Thanksgiving officially kicks off the eating season. If you are like my family and me, you started with a bang.
For a number of years, on Thanksgiving morning we have participated in the Turkey Trot 5K in Cool Springs, which benefits Graceworks. When going for that second piece of pie, it helps (at least mentally) to think back on starting the day with exercise.
I doubt a significant amount of calories consumed were offset by that brief morning run, but, hey, at least we did something.
We had 12 at our Thanksgiving table this year and we had a feast. I do everything I can to help, but my wife is primarily the one who makes the Thanksgiving meal happen.
This year she was particularly efficient. Knowing she was going out of town for a wedding the weekend before, she had all the groceries bought and table set long before she left.
The table had to be altered a bit when we learned we would be having three more than originally thought, but it was an easy – and welcome — fix. For both of us, part of the joy of the Thanksgiving holiday is expanding our table if the opportunity presents itself.
But back to the food. I would not say my resident chef makes it look easy, because I see all the preparation and work that goes into it. But I will say it comes off at least without the appearance of any stress or anxiety.
Not that things don’t happen. When I got up Thanksgiving morning, my job was to bring up the roasting pan for the turkey from the basement – the one we have used for years.
Only it was not to be found.
When I notified my spouse, we both vaguely remembered having a discussion after last Thanksgiving about discarding it due to its age and the wear it was showing. We decided that’s what we must have done and had never given it another thought.
I was able to find another pan that worked, and the bird went in as scheduled.
The blender that is pushing 40 years old that my wife brought into our marriage (which she swears by, pooh-poohing suggestions of updating while it is still working) wouldn’t do what it was supposed to do to the corn, the main ingredient in a corn casserole that is one of the signature dishes at our Thanksgiving table, but my resourceful daughter-in-law and wife used the food processor instead.
I’m sure there were other minor glitches of which I was unaware.
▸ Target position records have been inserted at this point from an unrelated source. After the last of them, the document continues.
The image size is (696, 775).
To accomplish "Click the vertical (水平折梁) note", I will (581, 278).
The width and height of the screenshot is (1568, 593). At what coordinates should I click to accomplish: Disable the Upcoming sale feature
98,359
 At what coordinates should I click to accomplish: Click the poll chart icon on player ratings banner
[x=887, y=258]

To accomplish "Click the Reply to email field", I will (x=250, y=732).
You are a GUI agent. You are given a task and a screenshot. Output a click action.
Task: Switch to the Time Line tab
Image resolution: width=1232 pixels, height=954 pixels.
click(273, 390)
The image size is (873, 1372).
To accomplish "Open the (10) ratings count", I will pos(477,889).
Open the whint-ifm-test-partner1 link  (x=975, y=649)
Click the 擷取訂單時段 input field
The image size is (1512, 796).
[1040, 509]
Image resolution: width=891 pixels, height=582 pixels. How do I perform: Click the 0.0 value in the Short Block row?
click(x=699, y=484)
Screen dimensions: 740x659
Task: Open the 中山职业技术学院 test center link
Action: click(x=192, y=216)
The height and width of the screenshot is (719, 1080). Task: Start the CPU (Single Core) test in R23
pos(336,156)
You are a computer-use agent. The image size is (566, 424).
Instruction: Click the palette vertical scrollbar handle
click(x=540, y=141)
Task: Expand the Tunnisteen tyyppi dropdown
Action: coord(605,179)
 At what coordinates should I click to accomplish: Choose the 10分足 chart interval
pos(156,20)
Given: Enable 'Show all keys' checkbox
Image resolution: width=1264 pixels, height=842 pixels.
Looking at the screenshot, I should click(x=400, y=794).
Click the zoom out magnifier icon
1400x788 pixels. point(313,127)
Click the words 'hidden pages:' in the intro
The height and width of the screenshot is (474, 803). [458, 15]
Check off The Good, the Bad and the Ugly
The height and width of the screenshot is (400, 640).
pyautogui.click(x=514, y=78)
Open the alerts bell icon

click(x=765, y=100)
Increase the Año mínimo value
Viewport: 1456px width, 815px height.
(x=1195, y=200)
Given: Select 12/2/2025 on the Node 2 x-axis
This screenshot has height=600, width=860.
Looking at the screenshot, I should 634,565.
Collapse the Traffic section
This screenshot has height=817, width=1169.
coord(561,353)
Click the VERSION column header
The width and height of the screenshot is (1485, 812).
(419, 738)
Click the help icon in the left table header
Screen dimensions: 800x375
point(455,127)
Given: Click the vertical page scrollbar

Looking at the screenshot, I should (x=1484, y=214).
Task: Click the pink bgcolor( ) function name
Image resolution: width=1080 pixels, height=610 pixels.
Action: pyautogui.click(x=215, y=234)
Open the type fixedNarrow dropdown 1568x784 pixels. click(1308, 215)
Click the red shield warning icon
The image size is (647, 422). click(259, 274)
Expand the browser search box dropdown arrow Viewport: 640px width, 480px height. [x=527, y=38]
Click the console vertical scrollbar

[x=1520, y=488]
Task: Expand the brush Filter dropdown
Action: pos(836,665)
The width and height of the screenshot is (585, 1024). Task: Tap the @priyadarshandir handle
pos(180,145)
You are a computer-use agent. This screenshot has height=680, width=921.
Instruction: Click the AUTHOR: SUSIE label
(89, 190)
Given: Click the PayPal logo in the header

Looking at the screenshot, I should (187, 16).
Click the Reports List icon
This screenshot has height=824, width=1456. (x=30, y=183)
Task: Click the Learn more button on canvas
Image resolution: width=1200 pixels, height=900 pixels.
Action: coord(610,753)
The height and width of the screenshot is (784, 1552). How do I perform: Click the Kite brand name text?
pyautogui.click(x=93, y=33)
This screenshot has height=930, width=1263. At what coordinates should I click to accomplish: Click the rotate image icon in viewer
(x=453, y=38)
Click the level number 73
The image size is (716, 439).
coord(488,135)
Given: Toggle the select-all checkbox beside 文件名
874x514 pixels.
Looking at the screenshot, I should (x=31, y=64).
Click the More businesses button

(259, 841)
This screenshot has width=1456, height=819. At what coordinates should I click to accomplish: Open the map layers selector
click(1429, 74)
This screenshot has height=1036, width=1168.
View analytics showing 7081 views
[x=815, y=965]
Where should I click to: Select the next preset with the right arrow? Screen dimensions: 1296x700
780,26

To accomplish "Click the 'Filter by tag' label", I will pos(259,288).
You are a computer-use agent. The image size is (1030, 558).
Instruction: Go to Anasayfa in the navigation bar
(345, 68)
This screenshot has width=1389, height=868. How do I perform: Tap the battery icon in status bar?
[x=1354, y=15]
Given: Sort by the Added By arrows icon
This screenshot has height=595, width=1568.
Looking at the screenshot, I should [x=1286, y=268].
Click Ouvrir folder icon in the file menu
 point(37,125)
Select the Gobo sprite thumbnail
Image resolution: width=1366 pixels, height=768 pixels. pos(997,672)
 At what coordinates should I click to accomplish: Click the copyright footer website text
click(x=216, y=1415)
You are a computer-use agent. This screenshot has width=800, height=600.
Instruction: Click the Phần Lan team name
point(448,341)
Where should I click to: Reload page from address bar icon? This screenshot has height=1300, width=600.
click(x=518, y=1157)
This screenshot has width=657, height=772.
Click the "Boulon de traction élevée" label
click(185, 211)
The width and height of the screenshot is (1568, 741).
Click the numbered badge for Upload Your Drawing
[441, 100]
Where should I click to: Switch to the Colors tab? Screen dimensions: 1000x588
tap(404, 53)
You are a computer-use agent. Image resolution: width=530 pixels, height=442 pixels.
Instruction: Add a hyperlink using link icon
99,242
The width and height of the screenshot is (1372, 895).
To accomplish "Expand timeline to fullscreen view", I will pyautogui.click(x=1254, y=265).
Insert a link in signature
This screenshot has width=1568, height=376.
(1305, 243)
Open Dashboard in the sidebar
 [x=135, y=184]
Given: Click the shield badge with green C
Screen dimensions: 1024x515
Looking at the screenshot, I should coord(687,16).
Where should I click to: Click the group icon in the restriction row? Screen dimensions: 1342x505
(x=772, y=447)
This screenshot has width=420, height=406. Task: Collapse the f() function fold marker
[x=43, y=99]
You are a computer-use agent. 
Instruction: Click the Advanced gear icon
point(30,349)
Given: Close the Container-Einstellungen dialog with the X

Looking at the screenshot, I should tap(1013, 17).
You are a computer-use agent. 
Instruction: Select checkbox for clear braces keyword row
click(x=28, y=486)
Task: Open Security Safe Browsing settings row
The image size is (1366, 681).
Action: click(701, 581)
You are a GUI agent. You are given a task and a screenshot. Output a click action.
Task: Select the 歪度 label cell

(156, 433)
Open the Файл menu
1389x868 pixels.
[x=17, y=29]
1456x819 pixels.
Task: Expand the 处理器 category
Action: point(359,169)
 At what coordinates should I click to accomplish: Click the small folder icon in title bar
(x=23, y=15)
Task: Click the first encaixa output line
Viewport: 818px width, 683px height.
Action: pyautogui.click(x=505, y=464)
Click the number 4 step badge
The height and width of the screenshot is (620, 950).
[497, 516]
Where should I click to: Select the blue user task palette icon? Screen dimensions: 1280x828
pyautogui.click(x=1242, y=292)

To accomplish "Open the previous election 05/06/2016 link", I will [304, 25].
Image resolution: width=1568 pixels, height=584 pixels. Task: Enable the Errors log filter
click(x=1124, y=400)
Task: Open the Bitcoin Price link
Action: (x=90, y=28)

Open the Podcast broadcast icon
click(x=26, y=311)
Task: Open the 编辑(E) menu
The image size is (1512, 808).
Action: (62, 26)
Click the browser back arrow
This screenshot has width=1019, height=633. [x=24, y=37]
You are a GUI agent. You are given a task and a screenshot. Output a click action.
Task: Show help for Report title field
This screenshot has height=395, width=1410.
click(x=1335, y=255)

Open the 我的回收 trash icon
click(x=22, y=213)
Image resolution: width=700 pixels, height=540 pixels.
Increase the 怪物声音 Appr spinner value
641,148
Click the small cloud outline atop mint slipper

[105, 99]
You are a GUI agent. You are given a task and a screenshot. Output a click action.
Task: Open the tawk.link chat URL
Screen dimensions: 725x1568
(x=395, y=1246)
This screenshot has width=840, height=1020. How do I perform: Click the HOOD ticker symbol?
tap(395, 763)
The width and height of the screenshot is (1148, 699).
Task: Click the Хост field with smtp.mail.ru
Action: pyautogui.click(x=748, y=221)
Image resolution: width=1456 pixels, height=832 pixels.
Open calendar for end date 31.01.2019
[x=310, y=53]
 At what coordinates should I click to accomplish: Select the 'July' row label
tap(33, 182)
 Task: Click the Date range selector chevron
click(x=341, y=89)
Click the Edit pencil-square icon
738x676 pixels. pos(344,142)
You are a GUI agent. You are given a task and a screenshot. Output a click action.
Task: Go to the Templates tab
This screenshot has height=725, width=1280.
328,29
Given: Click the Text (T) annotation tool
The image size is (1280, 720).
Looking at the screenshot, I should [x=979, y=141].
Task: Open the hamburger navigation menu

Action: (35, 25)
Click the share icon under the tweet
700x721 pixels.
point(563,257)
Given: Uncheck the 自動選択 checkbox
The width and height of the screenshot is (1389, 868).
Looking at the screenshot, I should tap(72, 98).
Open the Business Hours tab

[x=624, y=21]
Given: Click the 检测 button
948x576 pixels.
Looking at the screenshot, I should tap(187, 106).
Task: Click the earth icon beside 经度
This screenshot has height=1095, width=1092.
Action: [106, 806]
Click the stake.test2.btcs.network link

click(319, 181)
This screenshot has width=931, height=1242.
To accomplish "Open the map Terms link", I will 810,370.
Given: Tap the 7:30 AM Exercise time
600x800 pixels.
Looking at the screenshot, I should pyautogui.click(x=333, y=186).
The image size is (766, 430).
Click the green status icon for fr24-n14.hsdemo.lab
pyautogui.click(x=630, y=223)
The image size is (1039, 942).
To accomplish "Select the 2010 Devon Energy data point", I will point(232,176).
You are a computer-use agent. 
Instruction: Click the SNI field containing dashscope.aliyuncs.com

But at approximately 4 p.m., after a whirlwind of kitchen activity throughout the day, a multitude of hot dishes (except for those served cold or at room temperature, like salads) were all set out at the same time, ready for the hungry masses.
Everything that was supposed to be piping hot was just that, and that’s pretty incredible to me, considering the variety of items offered.
The menu included the aforementioned turkey, along with dressing, which is hands down my favorite part of the meal. I am an oddity, in that I don’t eat gravy. To me, my wife’s dressing, prepared the correct southern and American way with cornbread and a liberal amount of sage, needs nothing to make it better.
Before I proceed, let me ask this question: Does anyone carve their turkey at the table where everyone is about to eat? That is the way it is portrayed on TV as if it were the most natural thing in the world. Folks who do that must know something I don’t, because I find it a bit messy and I couldn’t imagine doing it at the table. (If anyone does, I would love to hear from you, and I could probably benefit from some lessons.)
Side dishes abounded, which included, in addition to the corn casserole, green beans, Brussels sprouts, sweet potatoes, mashed potatoes, a strawberry Jello salad, green salad, cranberry sauce (that’s required at Thanksgiving, isn’t it?) and rolls.
Did everyone eat a portion of all of this? With 12 folks there, I did not watch what everyone put on their plates, but I doubt it. I know I would never touch a sweet potato and I’m not a big fan of Brussels sprouts.
The thing is, one of the reasons my wife prepares such a variety of dishes is so there will be something for everyone.
Did I mention dessert?
After taking a break and having a couple of games of Left, Right, Center (it’s a mild form of gambling but it’s fun and harmless, so don’t judge), it was time for sweetness. There were three pies – pecan, peanut butter and pumpkin chiffon; a chocolate Italian crème cake and a carrot cake; and chocolate chip cookies (carrot cake and cookies compliments of my daughter). And there was ice cream to accompany any of the aforementioned.
Again, something for everyone, and a “sampler plate” was an option.
And another Thanksgiving is in the books. Now it’s time to find some Christmas 5Ks before the next damage is done.